Primary Care and Respiratory Problems
- Spinal cord injury (SCI) disrupts the innervation to muscles needed for breathing (sternocleidomastoid, diaphragm, pectoralis major and abdominals), resulting in impaired breathing and limited ability to cough.
- The higher the level of injury, the greater the impairment; people with injuries at C3 or above may require life-long ventilation.
- Lack of sensation in people with SCI means that symptoms of problems may be masked until the respiratory illness has already become severe.
- Complications, such as pneumonia, bronchitis, and sleep-disordered breathing are common in people with SCI, often resulting in re-hospitalization; historically, pneumonia is one of the leading causes of mortality in people with SCI.
- Prevention, timely diagnosis, and appropriate/aggressive treatment is crucial. Treatments may include medication (e.g., bronchodilators), ventilation support, including other specialized breathing support, and physical therapy for breath training and/or cough assistance.
SCI Respiratory Physiology
The level of SCI, and whether the injury is complete or incomplete, determines which respiratory muscles are affected, and thus, the complexity and the severity of ensuing respiratory problems.
If your patient is injured at:
- C1-C2 – All muscles required for breathing are denervated; life-long ventilation likely required.
- C3-C5 – Diaphragm is denervated, inhibiting about 70% of inhalation; patient may require ventilation though weaning has been successful at C3-C5. Patient probably will require physical therapy, respiratory training, and cough assistance.
- C6-C8 – Scalenes accessory and pectoralis major denervated; patient likely experiences more difficulty with expiration, muscle fatigue, and weak/ineffective cough so percussive therapy, physical therapy, or assisted cough may be necessary.
- T1–T12 – Intercostals and abdominal muscles affected; more trouble with expiration and weak/ineffective cough, so secretion management will be important.
Figure 1. Innervation of the Respiratory Muscles
Recommendations for Respiratory Health Promotion
If your patient has any denervation of muscles involved in breathing, respiratory health promotion should be emphasized for your patient with SCI, including:
- Smoking cessation (including vaping or marijuana smoke) and staying away from secondhand smoke will be important. If your patient uses CBD for spasticity or pain control, it is preferable that it is not smoked.
- Staying up to date on vaccinations (e.g., flu, RSV, COVID-19) according to current guidelines.
- Staying hydrated to help ensure any mucus or secretions are thin. Generally, 2-2.5L of water per day is recommended.
- If there are pre-existing or concurrent conditions like COPD or asthma, then management will need to be especially assertive, taking into account your patient’s injury level (i.e., higher the injury = breathing and complications likely will be worse).

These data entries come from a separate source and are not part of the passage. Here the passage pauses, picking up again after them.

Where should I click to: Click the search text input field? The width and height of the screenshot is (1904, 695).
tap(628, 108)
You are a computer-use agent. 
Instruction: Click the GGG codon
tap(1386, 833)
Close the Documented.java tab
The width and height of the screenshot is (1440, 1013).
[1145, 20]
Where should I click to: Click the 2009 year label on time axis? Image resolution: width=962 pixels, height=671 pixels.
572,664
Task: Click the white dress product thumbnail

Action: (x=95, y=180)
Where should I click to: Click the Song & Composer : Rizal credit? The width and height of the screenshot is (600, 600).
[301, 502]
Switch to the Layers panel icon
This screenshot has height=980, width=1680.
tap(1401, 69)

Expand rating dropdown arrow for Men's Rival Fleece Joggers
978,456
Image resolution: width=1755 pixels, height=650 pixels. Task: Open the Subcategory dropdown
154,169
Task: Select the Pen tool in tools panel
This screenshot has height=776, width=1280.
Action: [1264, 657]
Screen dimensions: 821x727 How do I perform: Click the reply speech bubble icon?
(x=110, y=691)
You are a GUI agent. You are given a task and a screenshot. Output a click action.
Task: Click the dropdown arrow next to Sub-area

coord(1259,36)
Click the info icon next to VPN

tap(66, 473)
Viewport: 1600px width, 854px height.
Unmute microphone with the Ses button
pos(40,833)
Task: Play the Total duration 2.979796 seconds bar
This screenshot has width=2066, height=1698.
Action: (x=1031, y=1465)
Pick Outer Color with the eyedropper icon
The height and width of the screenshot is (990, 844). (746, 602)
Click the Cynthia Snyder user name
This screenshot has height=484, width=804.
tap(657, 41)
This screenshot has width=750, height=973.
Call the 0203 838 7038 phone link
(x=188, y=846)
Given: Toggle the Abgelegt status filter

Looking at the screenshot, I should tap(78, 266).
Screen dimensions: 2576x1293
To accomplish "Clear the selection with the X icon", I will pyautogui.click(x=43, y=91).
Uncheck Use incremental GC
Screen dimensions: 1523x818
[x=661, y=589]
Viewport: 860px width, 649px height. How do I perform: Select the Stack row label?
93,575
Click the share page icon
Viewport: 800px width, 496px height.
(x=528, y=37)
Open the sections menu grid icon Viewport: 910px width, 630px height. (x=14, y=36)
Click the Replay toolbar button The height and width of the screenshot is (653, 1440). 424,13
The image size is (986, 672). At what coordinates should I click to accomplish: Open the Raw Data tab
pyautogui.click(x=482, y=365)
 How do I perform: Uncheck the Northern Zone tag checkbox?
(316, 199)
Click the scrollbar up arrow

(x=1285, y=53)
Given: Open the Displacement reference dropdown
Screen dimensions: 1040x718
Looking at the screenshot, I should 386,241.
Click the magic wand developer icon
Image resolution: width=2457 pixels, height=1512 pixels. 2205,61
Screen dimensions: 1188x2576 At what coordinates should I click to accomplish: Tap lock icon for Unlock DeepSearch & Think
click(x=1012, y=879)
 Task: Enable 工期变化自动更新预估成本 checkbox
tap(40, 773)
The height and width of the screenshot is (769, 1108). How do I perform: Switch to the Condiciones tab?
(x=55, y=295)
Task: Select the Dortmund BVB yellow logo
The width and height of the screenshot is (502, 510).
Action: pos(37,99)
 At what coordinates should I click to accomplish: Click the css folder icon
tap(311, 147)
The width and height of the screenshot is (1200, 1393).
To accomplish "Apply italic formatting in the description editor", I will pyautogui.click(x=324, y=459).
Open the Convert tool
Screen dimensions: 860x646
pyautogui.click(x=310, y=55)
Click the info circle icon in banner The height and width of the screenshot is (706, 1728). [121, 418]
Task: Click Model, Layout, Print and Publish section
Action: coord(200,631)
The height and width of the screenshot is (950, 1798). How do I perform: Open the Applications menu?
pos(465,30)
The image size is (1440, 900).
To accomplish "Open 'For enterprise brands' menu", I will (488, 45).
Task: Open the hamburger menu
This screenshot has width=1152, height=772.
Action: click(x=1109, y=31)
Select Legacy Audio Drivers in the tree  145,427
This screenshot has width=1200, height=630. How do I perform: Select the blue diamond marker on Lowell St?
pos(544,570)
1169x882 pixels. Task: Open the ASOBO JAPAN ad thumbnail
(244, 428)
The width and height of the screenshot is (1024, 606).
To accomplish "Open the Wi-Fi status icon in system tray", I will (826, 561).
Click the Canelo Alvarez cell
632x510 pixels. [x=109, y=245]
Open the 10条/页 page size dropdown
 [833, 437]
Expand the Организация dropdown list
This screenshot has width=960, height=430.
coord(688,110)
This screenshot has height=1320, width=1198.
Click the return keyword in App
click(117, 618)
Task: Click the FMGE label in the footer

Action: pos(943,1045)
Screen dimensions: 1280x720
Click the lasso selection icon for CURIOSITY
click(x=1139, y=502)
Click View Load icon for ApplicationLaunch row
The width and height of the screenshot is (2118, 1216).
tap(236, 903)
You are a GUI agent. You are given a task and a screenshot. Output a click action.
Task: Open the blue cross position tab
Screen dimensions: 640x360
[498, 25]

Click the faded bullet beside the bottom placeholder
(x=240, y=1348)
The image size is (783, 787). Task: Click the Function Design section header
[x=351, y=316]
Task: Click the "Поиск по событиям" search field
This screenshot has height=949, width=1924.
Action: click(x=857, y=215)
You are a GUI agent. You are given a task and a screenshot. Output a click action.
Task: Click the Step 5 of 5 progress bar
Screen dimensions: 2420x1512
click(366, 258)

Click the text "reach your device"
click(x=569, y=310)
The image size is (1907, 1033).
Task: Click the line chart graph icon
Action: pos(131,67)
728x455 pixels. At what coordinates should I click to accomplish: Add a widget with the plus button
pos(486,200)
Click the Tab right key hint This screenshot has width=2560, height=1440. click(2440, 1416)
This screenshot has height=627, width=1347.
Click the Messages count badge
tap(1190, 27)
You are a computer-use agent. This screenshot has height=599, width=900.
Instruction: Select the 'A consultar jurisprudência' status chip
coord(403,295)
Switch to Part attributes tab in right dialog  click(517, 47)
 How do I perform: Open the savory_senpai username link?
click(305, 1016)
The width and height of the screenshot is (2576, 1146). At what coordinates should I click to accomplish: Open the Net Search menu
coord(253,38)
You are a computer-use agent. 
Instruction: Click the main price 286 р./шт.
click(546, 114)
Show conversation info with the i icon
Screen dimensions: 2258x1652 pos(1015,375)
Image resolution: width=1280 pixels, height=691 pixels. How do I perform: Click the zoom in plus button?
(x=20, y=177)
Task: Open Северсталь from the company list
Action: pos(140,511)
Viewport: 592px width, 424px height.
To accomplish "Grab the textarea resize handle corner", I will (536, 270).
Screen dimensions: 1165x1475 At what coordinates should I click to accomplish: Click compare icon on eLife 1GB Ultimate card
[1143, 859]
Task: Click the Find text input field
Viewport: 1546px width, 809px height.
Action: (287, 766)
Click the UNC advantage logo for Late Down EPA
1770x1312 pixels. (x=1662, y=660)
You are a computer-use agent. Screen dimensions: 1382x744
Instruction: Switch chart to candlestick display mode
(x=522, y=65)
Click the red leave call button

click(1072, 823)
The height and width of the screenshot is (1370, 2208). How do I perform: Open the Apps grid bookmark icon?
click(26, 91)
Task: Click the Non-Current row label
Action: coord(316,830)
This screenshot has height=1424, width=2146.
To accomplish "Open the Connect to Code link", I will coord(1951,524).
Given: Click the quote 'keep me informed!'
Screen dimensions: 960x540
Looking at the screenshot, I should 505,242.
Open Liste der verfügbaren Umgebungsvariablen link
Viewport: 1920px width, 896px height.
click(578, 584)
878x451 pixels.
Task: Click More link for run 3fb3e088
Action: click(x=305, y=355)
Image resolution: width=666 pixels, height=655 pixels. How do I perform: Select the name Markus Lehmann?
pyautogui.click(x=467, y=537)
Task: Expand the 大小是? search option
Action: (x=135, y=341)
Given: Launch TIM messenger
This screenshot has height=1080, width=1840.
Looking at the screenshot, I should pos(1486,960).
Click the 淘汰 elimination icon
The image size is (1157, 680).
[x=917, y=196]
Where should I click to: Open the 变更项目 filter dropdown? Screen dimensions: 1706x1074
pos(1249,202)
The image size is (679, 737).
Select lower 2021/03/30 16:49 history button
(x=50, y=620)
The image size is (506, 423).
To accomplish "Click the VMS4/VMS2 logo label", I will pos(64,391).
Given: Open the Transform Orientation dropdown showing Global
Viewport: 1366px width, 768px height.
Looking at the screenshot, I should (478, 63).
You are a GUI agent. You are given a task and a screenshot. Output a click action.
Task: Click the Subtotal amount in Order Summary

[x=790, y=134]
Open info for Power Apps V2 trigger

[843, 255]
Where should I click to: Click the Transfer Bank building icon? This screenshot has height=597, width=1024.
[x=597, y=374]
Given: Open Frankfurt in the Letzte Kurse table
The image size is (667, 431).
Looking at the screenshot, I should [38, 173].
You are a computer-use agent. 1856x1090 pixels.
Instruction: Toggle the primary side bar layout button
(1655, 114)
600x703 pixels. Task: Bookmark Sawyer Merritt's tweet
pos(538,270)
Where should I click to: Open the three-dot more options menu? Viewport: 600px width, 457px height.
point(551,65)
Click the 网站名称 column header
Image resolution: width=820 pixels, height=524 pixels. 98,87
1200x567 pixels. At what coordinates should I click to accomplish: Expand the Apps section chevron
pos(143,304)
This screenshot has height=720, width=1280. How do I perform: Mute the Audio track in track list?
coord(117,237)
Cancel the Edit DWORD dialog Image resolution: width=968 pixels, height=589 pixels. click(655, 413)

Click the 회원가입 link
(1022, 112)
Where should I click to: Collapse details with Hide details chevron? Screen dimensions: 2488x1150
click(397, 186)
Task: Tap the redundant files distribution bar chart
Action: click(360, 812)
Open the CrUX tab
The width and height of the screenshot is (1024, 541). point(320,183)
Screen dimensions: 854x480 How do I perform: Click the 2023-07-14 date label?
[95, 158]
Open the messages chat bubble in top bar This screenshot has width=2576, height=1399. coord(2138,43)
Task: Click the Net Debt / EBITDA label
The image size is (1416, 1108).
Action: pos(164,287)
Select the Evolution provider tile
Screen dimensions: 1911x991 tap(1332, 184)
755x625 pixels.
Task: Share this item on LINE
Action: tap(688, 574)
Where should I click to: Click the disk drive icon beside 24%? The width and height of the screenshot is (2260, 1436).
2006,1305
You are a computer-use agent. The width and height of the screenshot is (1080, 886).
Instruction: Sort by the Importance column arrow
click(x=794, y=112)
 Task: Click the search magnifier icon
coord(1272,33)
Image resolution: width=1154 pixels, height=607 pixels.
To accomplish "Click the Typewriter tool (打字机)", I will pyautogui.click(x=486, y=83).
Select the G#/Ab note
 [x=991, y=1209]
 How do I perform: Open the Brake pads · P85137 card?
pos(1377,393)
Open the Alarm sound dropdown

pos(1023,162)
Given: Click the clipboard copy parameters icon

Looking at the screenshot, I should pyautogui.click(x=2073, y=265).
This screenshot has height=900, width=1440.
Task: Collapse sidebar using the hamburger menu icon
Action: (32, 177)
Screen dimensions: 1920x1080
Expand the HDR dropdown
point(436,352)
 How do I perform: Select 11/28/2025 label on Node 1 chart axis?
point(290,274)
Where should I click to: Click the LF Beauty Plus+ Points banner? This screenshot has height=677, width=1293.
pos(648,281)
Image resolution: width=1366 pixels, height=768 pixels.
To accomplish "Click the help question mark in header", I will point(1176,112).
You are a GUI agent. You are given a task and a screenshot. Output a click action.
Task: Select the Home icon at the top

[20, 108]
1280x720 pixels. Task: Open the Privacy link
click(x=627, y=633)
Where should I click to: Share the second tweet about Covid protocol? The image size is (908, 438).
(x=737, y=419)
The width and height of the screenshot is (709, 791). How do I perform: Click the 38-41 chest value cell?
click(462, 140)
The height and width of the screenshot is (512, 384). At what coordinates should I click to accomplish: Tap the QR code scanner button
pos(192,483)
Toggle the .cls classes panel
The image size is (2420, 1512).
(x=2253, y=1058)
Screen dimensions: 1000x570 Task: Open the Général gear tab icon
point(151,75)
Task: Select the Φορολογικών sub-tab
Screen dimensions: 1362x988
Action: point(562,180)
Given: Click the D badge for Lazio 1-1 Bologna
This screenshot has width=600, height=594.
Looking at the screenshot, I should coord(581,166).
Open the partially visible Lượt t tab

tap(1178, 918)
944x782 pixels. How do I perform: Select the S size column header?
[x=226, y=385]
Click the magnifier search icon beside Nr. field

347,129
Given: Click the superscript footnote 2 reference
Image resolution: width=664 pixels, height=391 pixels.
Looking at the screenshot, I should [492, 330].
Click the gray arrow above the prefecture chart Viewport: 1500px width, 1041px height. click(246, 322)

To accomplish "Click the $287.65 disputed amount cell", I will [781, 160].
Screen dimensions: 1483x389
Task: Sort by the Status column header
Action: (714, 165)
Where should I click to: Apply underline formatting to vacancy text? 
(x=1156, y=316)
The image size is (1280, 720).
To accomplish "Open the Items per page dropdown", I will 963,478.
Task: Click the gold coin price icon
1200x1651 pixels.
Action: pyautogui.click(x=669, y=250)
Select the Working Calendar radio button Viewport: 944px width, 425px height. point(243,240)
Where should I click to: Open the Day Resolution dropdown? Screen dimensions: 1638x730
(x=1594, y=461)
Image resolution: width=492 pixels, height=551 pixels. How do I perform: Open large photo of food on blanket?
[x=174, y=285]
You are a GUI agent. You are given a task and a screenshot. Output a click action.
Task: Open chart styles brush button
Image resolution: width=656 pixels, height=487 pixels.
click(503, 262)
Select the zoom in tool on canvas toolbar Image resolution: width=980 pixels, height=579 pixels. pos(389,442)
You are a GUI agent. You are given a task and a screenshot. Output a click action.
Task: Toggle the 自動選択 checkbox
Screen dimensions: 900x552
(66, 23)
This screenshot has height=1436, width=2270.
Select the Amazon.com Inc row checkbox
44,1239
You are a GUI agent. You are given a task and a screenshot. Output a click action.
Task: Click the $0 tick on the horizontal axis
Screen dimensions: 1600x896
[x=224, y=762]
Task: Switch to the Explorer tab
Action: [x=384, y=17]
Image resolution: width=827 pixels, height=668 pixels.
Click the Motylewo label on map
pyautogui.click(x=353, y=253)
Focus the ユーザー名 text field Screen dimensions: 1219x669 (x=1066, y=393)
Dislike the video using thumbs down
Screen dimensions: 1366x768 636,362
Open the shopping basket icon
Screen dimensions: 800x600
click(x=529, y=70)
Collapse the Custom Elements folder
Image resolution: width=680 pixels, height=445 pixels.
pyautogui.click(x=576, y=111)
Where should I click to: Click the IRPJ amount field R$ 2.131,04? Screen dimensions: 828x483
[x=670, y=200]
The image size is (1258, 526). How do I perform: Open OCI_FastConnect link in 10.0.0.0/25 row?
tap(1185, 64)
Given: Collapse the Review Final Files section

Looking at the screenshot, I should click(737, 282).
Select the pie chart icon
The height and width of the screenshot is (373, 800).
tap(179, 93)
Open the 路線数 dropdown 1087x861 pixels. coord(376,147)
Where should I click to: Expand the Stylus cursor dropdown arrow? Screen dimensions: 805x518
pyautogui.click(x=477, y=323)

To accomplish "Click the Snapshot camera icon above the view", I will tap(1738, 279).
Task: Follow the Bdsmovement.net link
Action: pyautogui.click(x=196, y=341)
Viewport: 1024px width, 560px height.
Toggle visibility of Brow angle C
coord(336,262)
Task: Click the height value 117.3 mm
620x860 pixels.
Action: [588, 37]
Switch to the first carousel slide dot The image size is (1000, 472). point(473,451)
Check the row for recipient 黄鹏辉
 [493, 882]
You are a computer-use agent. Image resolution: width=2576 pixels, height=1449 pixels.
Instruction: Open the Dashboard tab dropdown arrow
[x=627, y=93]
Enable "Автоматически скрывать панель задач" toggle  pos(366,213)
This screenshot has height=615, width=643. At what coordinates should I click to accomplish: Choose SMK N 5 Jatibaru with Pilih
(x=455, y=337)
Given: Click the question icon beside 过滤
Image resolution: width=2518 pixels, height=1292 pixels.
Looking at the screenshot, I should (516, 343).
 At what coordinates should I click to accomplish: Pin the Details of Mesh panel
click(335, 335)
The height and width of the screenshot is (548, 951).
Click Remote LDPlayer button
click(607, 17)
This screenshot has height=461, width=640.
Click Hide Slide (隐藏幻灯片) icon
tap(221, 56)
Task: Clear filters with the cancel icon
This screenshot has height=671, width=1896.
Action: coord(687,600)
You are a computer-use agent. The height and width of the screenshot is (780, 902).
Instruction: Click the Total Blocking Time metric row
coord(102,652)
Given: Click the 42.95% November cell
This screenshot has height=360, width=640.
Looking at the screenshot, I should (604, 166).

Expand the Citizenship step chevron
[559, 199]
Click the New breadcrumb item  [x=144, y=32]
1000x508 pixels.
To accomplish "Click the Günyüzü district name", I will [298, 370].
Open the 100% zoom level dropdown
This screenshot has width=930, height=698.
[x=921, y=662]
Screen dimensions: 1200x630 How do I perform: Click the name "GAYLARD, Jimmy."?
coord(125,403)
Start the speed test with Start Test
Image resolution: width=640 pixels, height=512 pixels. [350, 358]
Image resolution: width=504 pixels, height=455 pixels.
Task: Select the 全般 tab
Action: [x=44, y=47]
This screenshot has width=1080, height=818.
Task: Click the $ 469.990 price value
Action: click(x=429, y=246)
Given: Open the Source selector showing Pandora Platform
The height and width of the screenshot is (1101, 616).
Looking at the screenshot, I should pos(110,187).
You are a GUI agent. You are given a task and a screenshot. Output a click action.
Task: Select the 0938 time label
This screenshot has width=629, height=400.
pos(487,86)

- Breathing while exercising is more difficult than quiet breathing; asking your patient about their exercise and physical activity, and how they maintain their breathing is a good idea to do regularly.
In addition:
- Listening to your patient’s lungs regularly is mandatory surveillance, particularly if your patient with SCI has a high level/complete injury. Listening for cracking/bubbling noises will be helpful to determine how well your patient is breathing and for catching illness early on, as well as for determining if additional support would be helpful (i.e., medication, respiratory therapies).
- Checking your patient’s ability to cough is similarly important. If their cough is weak/ineffective, you can ask how they clear secretions, which is key to preventing and treating respiratory infections.
- Asking your patient with SCI (and their partner/caregiver) about their sleep may be important also, as obstructive sleep apnea (OSA) is common in people with SCI. If they (or their partner/caregiver) report that they stop breathing at night, snore loudly, have restless sleep, wake up with a sore/dry throat and/or headache, of if they have daytime fatigue, they may be suffering from sleep apnea.
Respiratory Complications More Common in People with SCI
Pneumonia and Respiratory Infections
It is common for colds/flus that have pulmonary congestion to be detected later and last longer in people with SCI (due to impaired sensation).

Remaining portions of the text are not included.